Stored data
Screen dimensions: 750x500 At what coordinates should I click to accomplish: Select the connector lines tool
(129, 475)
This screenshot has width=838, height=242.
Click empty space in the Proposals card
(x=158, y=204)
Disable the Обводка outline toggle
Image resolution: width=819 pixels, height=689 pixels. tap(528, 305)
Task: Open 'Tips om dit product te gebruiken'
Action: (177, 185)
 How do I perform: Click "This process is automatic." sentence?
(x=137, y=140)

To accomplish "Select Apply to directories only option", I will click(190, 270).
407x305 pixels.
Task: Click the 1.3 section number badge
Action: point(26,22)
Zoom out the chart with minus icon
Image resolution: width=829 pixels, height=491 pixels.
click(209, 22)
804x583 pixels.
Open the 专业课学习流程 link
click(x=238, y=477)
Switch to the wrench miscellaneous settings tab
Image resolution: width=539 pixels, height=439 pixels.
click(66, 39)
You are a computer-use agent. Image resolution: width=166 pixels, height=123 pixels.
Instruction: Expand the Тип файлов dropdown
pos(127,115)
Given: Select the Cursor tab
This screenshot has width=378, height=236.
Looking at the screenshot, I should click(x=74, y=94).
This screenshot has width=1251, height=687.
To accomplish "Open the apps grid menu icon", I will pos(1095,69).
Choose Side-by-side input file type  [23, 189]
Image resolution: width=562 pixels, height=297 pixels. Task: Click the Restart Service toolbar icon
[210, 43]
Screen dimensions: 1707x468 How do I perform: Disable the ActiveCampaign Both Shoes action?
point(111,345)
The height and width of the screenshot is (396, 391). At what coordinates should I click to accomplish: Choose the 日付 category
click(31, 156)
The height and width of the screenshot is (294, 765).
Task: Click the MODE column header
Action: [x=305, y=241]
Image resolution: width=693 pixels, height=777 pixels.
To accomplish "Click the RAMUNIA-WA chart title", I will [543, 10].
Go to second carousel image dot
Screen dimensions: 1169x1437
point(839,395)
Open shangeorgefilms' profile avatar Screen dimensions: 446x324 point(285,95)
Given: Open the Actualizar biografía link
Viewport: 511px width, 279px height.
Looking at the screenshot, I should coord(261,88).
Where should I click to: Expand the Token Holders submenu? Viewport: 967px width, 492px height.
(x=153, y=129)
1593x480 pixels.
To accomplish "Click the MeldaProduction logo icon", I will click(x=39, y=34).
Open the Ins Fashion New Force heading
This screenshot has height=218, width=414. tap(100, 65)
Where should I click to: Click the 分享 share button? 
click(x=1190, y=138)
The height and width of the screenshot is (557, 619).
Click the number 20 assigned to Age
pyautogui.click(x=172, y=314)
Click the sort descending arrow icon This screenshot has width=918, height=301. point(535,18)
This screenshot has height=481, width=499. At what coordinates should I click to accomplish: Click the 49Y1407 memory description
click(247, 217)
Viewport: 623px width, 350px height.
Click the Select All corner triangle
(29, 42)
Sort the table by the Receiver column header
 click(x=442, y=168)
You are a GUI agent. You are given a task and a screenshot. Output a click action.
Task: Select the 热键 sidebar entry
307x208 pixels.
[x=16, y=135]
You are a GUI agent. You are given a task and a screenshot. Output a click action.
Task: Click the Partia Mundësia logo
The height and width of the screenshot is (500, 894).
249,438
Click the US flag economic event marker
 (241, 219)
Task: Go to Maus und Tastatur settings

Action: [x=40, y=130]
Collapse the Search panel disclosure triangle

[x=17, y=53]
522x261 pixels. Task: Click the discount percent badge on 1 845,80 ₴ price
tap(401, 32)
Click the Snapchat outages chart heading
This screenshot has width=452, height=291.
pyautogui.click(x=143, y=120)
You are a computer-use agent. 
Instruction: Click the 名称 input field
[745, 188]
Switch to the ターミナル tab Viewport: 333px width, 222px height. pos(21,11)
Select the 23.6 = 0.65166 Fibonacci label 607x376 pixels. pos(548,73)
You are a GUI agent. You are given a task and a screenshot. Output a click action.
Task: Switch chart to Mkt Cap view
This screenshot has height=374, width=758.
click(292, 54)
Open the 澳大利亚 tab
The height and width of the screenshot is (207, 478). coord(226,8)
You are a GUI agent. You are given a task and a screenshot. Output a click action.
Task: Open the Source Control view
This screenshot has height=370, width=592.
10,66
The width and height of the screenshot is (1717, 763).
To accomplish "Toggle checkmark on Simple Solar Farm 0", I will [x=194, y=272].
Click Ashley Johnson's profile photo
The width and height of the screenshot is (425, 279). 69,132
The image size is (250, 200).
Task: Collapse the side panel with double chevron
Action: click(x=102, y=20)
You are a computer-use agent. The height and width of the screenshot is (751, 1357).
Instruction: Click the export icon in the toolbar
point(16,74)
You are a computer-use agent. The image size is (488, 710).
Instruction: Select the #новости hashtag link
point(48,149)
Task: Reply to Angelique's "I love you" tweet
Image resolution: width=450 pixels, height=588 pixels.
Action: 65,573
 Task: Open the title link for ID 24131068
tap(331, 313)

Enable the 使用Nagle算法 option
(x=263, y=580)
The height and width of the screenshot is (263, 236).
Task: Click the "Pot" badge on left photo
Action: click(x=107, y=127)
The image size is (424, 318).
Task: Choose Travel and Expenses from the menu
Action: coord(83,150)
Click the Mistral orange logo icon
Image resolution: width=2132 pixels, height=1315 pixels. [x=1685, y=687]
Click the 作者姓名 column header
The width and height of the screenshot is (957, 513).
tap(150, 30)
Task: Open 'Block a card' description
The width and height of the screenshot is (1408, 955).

Task instructions
In the answer, the lines from the first line of the data above through the line containing "804x583 pixels." must appear exactly as written, with nothing else.

Answer for this exercise
Screen dimensions: 750x500 At what coordinates should I click to accomplish: Select the connector lines tool
(129, 475)
This screenshot has width=838, height=242.
Click empty space in the Proposals card
(x=158, y=204)
Disable the Обводка outline toggle
Image resolution: width=819 pixels, height=689 pixels. tap(528, 305)
Task: Open 'Tips om dit product te gebruiken'
Action: (177, 185)
 How do I perform: Click "This process is automatic." sentence?
(x=137, y=140)

To accomplish "Select Apply to directories only option", I will click(190, 270).
407x305 pixels.
Task: Click the 1.3 section number badge
Action: point(26,22)
Zoom out the chart with minus icon
Image resolution: width=829 pixels, height=491 pixels.
click(209, 22)
804x583 pixels.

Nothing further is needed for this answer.